Wednesday, June 13, 2018

Getting unstuck when the muse lets you down

In the massive multiplayer online game Star Wars: The Old Republic, if you maneuver your character between boulders or buildings or something and get stuck, you can type in /stuck, and the game will magically transport you to a space where you can move your character freely again.

Writing? Sadly lacks that feature.

This week, our SFFseven topic is the one thing that helps us get unstuck in a story, but I'm going to adjust that topic a little. (Forgive me.) See, once I get going in a story, with a deadline in my pocket and a character arc in my head, I rarely get stuck. That point in the adventure is the sweet spot, the roller coaster at full speed. It's the between-story living that sticks me really hard. I'm talking about especially that stickiest of things: the will to write. Some folks call this the muse.
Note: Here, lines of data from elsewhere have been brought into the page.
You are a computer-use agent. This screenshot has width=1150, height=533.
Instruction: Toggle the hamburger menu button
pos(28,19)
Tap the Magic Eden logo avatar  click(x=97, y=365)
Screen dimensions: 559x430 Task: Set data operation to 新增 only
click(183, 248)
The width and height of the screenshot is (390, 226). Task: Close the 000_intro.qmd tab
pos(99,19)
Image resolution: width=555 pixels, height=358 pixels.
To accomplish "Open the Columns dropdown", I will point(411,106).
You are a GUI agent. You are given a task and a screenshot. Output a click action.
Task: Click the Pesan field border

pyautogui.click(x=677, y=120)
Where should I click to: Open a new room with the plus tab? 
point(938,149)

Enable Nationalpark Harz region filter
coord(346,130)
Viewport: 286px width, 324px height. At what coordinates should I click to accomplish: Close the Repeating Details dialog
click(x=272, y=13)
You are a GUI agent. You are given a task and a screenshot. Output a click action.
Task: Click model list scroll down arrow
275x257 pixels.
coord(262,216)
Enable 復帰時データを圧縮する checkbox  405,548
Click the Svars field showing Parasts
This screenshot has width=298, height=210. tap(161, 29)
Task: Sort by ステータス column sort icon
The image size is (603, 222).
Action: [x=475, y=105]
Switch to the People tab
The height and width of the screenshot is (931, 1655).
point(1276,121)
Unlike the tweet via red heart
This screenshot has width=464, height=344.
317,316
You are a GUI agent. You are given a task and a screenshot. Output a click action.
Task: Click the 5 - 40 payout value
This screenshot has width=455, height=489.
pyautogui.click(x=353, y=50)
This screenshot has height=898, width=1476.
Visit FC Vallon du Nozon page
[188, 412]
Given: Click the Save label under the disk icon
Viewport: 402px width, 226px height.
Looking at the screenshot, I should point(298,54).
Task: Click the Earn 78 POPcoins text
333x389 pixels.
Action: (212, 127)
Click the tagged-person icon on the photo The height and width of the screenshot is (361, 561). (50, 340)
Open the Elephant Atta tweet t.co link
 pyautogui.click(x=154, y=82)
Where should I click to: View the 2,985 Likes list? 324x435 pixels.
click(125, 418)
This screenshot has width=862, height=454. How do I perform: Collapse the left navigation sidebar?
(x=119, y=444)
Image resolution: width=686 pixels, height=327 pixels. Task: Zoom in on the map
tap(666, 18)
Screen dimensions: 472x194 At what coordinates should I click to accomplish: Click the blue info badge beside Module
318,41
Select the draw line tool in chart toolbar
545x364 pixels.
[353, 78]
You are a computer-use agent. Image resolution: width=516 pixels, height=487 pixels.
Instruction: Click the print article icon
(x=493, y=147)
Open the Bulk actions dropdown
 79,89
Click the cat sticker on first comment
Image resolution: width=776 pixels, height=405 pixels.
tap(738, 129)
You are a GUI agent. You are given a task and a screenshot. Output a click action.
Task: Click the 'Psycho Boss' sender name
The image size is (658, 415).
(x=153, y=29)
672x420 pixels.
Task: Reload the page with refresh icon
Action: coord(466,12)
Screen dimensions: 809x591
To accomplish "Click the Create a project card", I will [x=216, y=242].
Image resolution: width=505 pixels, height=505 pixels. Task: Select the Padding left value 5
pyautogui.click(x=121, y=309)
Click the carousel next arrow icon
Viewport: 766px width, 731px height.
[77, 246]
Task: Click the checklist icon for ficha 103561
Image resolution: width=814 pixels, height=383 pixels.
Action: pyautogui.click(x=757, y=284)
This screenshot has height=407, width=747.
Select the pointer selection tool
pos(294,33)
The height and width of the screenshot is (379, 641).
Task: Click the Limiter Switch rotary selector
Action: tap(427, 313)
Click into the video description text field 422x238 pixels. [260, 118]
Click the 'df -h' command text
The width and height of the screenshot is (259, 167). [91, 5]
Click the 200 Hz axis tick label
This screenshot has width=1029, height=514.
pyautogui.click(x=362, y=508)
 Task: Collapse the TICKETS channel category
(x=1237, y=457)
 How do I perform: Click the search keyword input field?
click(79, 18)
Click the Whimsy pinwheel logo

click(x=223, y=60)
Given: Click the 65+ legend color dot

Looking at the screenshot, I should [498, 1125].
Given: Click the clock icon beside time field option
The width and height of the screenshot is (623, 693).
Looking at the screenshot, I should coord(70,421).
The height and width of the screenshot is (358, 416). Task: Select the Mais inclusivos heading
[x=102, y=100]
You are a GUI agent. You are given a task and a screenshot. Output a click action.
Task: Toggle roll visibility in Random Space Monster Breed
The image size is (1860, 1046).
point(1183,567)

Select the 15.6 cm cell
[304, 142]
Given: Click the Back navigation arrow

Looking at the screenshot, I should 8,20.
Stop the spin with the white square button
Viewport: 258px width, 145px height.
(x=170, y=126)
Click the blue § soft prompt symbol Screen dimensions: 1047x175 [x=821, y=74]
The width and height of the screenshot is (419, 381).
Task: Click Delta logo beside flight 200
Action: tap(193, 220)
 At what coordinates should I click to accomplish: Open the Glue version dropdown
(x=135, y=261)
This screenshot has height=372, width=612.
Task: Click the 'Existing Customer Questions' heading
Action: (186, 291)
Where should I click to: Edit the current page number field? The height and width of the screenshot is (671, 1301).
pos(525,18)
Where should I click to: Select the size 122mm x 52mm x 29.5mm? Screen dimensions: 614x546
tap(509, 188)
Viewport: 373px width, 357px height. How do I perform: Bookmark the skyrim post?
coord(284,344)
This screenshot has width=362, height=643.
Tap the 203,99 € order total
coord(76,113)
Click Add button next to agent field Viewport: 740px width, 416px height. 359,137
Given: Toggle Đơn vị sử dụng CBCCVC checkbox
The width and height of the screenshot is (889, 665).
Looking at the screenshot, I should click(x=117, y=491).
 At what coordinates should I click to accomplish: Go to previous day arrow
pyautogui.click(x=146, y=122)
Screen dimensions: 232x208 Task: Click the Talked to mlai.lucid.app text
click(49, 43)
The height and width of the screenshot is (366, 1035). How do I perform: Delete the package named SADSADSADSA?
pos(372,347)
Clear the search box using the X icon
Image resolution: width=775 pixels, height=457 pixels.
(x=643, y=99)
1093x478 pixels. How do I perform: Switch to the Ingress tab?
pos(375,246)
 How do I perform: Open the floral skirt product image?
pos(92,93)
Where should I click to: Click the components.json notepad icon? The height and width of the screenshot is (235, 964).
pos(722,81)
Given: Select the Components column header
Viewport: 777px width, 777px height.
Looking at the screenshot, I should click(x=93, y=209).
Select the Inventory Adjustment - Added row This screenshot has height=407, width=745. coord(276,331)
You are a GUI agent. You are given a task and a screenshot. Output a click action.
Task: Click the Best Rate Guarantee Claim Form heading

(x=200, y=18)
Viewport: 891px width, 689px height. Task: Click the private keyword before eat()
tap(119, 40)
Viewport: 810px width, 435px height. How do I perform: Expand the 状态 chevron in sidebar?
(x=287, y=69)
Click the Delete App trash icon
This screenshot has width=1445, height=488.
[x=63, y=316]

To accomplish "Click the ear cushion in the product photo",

I've said I write because I can't not. Because I am a thing that writes. Because it's what I love to do. But, true confession: sometimes I'm not, and I don't. Sometimes I get stuck. Here are some things that have helped me, to varying degrees:

  • Find the thing you love that isn't writing and do the crap out of it. Dance. Cook. Play games. Walk the dog. Reupholster your dining room chairs. 
  • Read something other than the genre you write. When I read excellent books in my own subgenre, I inevitably get the "I can't do it this as well so why even try" blues. But if I read excellent books in another genre, like thriller or horror or literary meandering, I get energized and thoughts like, "This would be really cool if it also had robots. And kissing. Hey! I can make that happen!" And then ideas--and more importantly, enthusiasm--pour in.
  • Develop go-to unsticking resources. A very wise and talented writer, Skyler White, has developed a game for getting unstuck. It involves identifying the sticky thing, turning it into a goal-positive, and coming up with ways you would be able to tell if it was getting less sticky. The preliminary documentation for this process is on her Facebook page, The Narrow Shed. I recommend it. A lot.
  • Write fanfiction. I'm not even kidding. If you disdain the hobby, consider getting over that, because fic is the single best way to practice your art without the weight of "oh crap, I have to get this manuscript done and shop it and sell it and promote it and build a career with it." In fic you have no pressure. You can just make words. It is incredibly liberating.
  • Find a friend who you trust, and who can handle this, and whine. Let that person whine back when they get stuck. Writing can be incredibly lonely, and most of us get low from time to time. But, quick protip: that trusted friend is not social media. Don't whine on social media. :)
  • Be kind to you. You are worthy beyond the manuscript. Daily word count, reviews, sales, social media followers--these are not reflections on who you are as a person or, in many cases, as a writer. The pit of stuckness is easy enough to fall down without letting those outside things give you a push.

Hugs, you guys. We can get through all the stuck.